Un accostamento culinario apparentemente strano può rivelarsi un’ottima e originale pietanza da provare. È il caso del risotto all’arancia, succo e buccia compresa.

Il risotto alla arancia è un’idea culinaria interessante per assaporare questo agrume in una versione del tutto alternativa. Grazie a questa sfiziosa ricetta si può riutilizzare anche la buccia restante dalla spremuta per evitare sprechi.

Dal sapore fresco e particolare, è inoltre una pietanza ideale per stupire gli ospiti con un primo creativo e gustoso. Ecco allora come realizzare questa rivisitazione con le arance di un primo tipico della gastronomia italiana.

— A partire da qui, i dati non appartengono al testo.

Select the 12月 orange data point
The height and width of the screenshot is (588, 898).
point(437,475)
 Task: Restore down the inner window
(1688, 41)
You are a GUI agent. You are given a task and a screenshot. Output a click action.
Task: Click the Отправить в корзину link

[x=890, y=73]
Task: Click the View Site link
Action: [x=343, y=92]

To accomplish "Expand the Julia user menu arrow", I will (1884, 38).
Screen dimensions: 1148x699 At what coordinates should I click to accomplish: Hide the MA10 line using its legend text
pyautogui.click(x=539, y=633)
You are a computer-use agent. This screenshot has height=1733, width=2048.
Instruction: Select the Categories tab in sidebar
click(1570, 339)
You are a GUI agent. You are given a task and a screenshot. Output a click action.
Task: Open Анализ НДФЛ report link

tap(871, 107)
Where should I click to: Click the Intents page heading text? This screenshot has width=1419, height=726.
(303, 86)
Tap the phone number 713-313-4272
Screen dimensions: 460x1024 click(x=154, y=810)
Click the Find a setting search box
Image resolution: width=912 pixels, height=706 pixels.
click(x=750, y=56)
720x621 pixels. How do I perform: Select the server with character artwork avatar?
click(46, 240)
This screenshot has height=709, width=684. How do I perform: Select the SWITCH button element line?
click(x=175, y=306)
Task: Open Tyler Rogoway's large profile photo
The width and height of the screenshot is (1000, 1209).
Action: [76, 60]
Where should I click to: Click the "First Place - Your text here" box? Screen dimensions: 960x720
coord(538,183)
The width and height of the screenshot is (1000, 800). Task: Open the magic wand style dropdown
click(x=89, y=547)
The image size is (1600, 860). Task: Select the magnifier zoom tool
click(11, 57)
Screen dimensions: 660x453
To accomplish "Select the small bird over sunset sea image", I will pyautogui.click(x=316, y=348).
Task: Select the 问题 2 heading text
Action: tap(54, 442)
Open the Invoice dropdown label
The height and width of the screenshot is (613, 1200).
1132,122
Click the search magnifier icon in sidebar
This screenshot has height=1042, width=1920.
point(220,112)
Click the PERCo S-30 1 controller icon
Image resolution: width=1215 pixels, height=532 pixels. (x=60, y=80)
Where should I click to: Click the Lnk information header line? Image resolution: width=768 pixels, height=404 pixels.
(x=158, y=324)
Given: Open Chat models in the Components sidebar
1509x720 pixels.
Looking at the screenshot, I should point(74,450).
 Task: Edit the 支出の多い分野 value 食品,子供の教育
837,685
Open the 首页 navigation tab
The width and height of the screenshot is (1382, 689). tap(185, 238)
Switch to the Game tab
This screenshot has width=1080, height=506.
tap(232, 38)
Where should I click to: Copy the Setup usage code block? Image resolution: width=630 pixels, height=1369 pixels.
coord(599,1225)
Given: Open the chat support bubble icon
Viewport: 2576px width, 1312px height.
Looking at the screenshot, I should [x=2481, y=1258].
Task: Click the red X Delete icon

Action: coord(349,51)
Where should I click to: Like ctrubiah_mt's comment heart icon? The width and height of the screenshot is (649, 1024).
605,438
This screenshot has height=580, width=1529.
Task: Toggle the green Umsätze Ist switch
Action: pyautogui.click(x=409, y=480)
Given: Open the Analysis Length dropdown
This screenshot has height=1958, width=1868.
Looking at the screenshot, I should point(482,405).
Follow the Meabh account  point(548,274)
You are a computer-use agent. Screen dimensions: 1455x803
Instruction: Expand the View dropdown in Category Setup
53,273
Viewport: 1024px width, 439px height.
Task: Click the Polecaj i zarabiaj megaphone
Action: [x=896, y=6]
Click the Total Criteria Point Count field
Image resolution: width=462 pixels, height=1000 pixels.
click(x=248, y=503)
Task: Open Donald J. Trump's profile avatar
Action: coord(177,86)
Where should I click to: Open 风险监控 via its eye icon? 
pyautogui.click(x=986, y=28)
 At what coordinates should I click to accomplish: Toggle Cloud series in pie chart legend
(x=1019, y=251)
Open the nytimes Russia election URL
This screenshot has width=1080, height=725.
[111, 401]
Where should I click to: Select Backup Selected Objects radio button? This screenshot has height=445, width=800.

Risotto alla arancia: ricetta

Ingredienti per 2 persone:

  • 180 gr di riso carnaroli
  • 1 arancia non trattata
  • 1 cipolla piccola
  • 1/2 bicchiere di vino bianco secco
  • 50 g di formaggio tipo taleggio
  • 500 ml di brodo vegetale
Risotto alla arancia: le arance da utilizzare devono essere non trattate

Risotto alla arancia: le arance da utilizzare devono essere non trattate

Preparazione. Lavate accuratamente l’arancia e pelatela privandola della buccia con un pelapatate.  Spremete l’arancia per ricavare il succo e tenetelo momentaneamente da parte. Intanto rosolate il riso in una pentola con due cucchiai di olio extravergine di oliva, fino ad ottenere la tostatura. Aggiungete la cipolla tritata finemente lasciandola cuocere per qualche minuto.

Versate quindi il succo d’arancia e il vino bianco facendoli evaporare a fiamma alta. A questo punto unite la buccia dell’arancia non trattata tagliata a cubetti e mescolate il tutto. Versate il brodo vegetale, aggiungete eventualmente il sale e continuate fino alla cottura completa del riso.

Alla fine mantecate con il formaggio, preferibilmente taleggio per ottenere il giusto accostamento di sapori.

Servite in tavola condendo i piatti con un filo di olio extravergine di oliva e pepe in base ai gusti, dopo averli lasciato riposare per qualche minuto.